### Pixel coordinate grounding data
■ ■ ■ ■ ■
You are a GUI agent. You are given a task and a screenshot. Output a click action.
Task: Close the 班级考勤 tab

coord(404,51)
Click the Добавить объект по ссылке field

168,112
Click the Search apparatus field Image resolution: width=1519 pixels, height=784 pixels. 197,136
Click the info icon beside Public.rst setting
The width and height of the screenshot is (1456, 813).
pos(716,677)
■ ■ ■ ■ ■
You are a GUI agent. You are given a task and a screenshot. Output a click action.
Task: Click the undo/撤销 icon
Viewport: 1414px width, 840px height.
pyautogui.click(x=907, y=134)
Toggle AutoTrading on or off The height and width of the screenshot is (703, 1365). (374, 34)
■ ■ ■ ■ ■
### WHAT TO WORK ON
Above are some lines. Repeat exactly, and only, those from the line that has "Task: Click the undo/撤销 icon" through the line that has "Toggle AutoTrading on".

### TASK SOLUTION
Task: Click the undo/撤销 icon
Viewport: 1414px width, 840px height.
pyautogui.click(x=907, y=134)
Toggle AutoTrading on or off The height and width of the screenshot is (703, 1365). (374, 34)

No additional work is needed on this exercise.